Task goal - Produce an exact copy of the first line of the data below and each line after it, please, up to and including the one with "Open the Load/Save".

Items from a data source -
━━━
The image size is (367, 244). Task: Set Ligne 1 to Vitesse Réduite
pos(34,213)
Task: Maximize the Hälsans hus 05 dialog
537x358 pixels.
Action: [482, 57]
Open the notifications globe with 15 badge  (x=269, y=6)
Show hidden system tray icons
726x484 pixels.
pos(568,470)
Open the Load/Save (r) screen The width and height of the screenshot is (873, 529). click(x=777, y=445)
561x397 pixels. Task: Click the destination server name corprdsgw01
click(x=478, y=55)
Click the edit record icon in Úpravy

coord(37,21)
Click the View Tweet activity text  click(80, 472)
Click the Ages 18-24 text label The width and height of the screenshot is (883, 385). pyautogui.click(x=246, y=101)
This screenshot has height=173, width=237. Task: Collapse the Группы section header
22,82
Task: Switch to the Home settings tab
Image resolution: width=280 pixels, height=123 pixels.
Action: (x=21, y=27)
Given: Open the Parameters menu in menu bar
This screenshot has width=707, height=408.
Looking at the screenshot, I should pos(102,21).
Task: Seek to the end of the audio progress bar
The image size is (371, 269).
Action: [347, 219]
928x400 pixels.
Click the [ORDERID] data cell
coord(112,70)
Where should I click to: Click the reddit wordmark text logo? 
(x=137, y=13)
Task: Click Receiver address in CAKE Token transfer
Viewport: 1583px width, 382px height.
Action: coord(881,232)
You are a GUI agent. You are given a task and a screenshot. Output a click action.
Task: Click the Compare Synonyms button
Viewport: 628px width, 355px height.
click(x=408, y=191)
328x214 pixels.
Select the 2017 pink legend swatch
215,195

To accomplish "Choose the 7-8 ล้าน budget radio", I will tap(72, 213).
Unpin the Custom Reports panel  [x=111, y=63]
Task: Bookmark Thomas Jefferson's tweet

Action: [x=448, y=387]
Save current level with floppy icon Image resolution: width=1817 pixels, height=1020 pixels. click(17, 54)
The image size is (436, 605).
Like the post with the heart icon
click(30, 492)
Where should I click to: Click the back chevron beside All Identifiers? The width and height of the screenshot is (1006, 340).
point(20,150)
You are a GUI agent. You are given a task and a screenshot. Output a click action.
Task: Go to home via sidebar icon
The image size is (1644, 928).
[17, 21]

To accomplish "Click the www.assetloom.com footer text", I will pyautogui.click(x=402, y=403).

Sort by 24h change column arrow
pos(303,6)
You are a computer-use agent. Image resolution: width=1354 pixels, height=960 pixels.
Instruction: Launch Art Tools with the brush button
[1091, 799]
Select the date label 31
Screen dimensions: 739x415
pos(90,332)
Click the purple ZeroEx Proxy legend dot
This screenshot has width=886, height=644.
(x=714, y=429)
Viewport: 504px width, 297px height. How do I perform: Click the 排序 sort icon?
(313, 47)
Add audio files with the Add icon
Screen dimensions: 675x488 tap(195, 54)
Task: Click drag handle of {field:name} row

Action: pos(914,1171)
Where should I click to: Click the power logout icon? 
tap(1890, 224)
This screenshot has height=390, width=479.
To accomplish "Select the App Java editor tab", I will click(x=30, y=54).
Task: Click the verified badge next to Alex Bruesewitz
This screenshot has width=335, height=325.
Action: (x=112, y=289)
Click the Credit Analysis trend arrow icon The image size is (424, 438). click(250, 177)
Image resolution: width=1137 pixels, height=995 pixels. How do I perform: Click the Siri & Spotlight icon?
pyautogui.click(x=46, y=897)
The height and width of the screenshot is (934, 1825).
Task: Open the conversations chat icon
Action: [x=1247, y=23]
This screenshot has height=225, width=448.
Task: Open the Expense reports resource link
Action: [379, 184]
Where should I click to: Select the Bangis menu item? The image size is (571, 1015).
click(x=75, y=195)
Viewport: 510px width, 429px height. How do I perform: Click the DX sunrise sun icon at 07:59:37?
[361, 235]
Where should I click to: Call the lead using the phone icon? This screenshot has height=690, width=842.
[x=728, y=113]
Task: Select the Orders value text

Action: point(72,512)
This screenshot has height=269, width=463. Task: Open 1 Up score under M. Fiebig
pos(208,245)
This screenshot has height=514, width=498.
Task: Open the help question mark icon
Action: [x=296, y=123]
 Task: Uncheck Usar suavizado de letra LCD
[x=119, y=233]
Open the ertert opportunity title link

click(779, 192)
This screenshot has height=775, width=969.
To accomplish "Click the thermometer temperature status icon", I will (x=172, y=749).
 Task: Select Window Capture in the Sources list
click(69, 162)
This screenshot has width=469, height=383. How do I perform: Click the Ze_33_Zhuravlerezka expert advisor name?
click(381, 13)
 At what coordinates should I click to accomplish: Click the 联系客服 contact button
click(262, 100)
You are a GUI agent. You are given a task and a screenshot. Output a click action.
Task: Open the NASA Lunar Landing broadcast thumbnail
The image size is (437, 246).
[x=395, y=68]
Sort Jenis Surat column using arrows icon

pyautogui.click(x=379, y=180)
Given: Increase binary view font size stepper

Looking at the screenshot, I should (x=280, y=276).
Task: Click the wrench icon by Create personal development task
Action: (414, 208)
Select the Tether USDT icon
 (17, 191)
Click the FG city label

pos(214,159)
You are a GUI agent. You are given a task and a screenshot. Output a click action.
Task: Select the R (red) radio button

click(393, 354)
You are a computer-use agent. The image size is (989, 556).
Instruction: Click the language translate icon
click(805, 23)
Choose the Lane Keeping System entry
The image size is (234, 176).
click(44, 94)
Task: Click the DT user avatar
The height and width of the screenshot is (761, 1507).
━━━
Response -
The image size is (367, 244). Task: Set Ligne 1 to Vitesse Réduite
pos(34,213)
Task: Maximize the Hälsans hus 05 dialog
537x358 pixels.
Action: [482, 57]
Open the notifications globe with 15 badge  (x=269, y=6)
Show hidden system tray icons
726x484 pixels.
pos(568,470)
Open the Load/Save (r) screen The width and height of the screenshot is (873, 529). click(x=777, y=445)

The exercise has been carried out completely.